_ACTIVITY:_ For the records below, count the lines containing the word "will" and reply with the number alone.

_PROVIDED RECORDS:_
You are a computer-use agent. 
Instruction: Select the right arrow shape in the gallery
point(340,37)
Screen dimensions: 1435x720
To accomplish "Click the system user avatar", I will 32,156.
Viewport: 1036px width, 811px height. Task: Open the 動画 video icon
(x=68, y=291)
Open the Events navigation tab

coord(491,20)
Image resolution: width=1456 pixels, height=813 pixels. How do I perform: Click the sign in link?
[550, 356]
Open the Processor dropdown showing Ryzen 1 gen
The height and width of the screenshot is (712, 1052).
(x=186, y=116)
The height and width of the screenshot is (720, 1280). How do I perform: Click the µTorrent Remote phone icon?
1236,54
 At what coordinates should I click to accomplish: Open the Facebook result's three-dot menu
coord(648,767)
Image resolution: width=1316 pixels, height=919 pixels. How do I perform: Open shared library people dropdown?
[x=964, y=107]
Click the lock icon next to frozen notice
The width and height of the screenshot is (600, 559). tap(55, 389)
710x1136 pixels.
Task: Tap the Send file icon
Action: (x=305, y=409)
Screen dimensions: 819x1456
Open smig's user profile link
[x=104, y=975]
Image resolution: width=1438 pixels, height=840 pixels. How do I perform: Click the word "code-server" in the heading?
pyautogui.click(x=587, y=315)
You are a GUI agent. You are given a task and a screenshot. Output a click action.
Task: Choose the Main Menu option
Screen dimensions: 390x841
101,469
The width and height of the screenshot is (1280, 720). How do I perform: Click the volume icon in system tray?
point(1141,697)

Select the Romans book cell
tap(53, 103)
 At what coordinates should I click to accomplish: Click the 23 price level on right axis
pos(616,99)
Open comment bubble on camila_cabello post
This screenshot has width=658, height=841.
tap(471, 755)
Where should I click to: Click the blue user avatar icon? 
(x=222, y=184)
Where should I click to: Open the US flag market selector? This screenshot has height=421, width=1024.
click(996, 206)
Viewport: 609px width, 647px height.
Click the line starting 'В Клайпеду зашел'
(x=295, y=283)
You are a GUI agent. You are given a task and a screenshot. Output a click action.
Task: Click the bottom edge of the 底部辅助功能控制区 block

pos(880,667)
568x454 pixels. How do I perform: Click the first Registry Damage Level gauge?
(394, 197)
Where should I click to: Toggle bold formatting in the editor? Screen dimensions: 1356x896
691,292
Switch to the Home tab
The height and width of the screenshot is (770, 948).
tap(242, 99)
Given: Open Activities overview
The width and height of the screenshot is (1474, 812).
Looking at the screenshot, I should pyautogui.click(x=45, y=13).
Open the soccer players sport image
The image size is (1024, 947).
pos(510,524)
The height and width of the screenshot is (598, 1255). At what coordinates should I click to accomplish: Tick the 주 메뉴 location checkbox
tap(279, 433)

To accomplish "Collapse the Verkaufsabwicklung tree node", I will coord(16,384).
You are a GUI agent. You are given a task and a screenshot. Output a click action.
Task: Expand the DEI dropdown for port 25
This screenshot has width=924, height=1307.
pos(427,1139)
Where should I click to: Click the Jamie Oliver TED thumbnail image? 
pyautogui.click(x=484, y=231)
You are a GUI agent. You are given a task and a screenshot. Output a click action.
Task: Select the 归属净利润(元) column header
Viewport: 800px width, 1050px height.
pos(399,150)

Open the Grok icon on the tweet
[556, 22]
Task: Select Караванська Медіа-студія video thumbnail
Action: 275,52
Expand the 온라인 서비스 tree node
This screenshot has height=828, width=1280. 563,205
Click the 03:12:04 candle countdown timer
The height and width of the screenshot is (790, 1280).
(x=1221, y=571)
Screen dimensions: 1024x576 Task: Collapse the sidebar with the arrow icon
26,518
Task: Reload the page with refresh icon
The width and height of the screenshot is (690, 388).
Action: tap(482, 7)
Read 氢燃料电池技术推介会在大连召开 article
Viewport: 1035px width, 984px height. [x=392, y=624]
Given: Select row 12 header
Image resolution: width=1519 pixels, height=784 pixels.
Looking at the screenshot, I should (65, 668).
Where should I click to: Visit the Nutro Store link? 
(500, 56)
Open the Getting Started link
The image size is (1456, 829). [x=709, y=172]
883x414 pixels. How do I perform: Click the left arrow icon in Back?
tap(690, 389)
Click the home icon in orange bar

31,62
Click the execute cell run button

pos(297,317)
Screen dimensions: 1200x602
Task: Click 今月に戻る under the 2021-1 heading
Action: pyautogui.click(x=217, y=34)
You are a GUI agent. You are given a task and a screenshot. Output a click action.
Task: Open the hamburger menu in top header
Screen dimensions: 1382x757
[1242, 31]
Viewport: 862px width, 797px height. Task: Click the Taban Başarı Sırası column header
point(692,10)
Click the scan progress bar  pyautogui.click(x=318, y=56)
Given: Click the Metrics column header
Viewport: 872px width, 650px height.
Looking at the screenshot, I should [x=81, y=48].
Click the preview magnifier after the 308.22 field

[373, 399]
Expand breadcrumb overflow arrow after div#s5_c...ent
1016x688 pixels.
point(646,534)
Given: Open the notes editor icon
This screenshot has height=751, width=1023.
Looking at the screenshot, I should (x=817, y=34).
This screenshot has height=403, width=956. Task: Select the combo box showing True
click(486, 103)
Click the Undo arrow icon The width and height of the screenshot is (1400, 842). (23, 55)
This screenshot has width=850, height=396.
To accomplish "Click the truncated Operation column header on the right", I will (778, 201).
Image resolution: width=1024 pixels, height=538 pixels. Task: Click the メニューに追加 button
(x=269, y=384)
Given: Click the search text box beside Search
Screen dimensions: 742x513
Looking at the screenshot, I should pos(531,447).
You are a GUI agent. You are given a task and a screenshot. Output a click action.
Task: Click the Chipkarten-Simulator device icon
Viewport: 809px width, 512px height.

_RESPONSE:_ 3